Right to Immediate Appeal

One of the most defendant-friendly features of the Act is the right to an immediate interlocutory appeal when a special motion to dismiss is denied. The D.C. Court of Appeals established this in Competitive Enterprise Institute v. Mann, holding that denial of an anti-SLAPP motion satisfies the collateral order doctrine because it conclusively determines a disputed legal question, resolves an issue separate from the merits, and would be effectively unreviewable after a final judgment.5FindLaw. Competitive Enterprise Institute and Rand Simberg v. Mann – DC Court of Appeals

Without this right, a defendant who lost an anti-SLAPP motion would have to endure the full cost of trial before being able to argue on appeal that the case should have been dismissed early. That outcome would defeat the entire purpose of the statute. The immediate appeal right means the case pauses while the appellate court reviews whether the trial judge correctly applied the burden-shifting framework.

Attorney Fees and Costs

The Act gives the court discretion to award litigation costs, including reasonable attorney fees, to a defendant who prevails on a special motion to dismiss or a special motion to quash, in whole or in part.6D.C. Law Library. District of Columbia Code 16-5504 – Fees and Costs The word “may” in the statute is important here. Fee-shifting is not automatic; the court weighs the circumstances before deciding on an award. When fees are granted, the court looks at the hours billed, the complexity of the legal issues, and prevailing market rates for attorneys in the District.
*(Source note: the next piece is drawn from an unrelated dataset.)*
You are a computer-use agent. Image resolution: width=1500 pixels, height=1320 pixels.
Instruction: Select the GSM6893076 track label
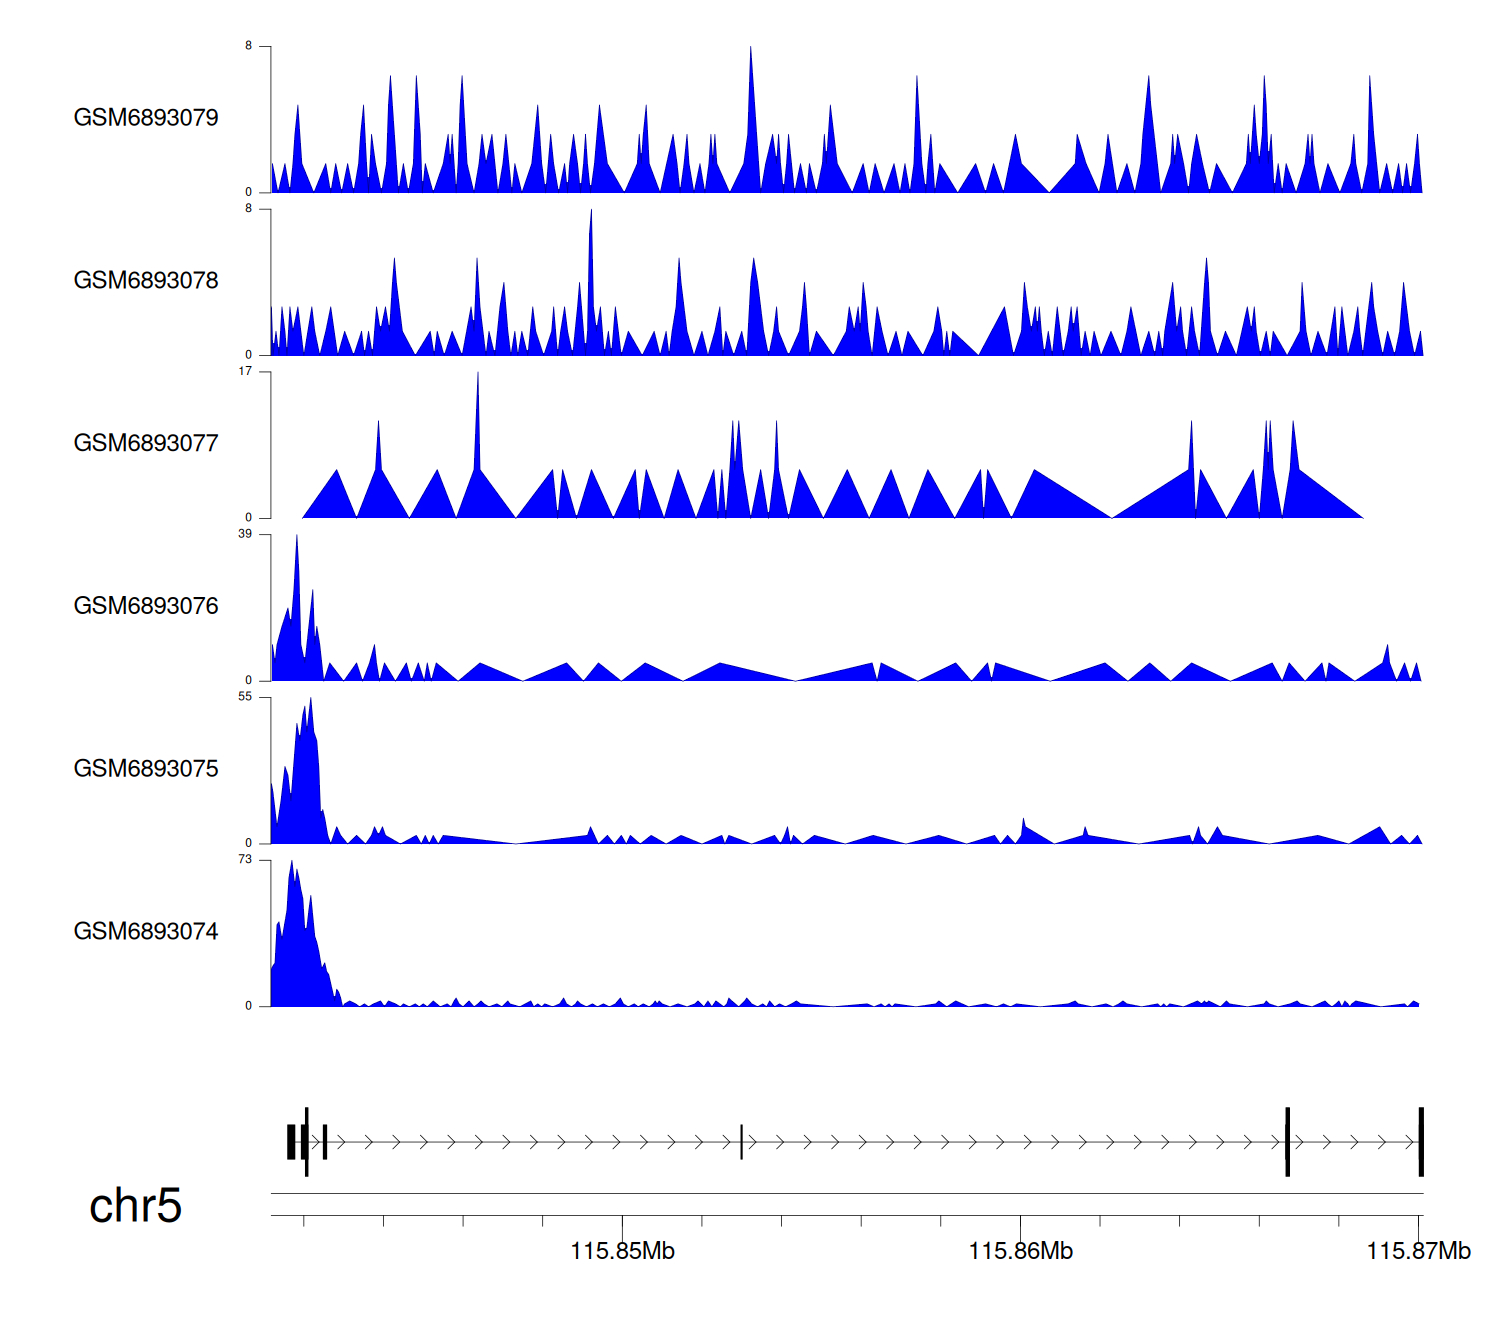click(x=146, y=606)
The statute also protects plaintiffs from abuse of the anti-SLAPP process itself. If the court finds that a defendant’s special motion was frivolous or filed solely to cause unnecessary delay, it can award attorney fees and costs to the plaintiff.6D.C. Law Library. District of Columbia Code 16-5504 – Fees and Costs This two-way fee-shifting creates a real deterrent against misuse by either side. A defendant who files a baseless anti-SLAPP motion to stall a legitimate lawsuit risks paying the plaintiff’s legal bills on top of their own.

Federal Court Limitations

The D.C. Anti-SLAPP Act does not apply in federal court when jurisdiction is based on diversity of citizenship. In Abbas v. Foreign Policy Group, LLC, the D.C. Circuit held that Federal Rules of Civil Procedure 12 and 56 already govern the circumstances for pretrial dismissal, and those rules answer the same question as the anti-SLAPP special motion to dismiss but with a different standard.7Justia Law. Abbas v. Foreign Policy Group LLC – DC Circuit 2015 Because the federal rules do not require a plaintiff to show a likelihood of success on the merits to survive pretrial dismissal, the court found the two schemes incompatible, and the federal rules control.
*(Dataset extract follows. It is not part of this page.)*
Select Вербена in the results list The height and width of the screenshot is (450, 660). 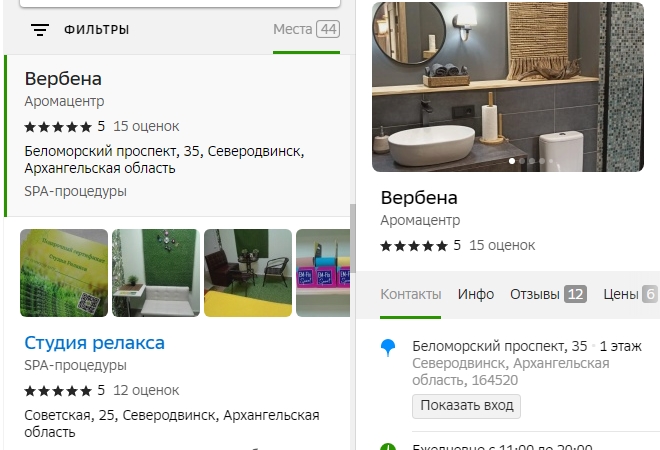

This distinction has real consequences. A defamation defendant sued in D.C. Superior Court can invoke the anti-SLAPP Act’s burden-shifting framework, but if the same case is filed in or removed to the U.S. District Court for the District of Columbia under diversity jurisdiction, that tool disappears. Defendants facing this scenario are left with standard motions to dismiss under Rule 12(b)(6) and motions for summary judgment under Rule 56, which do not impose the same early burden on the plaintiff to demonstrate likely success.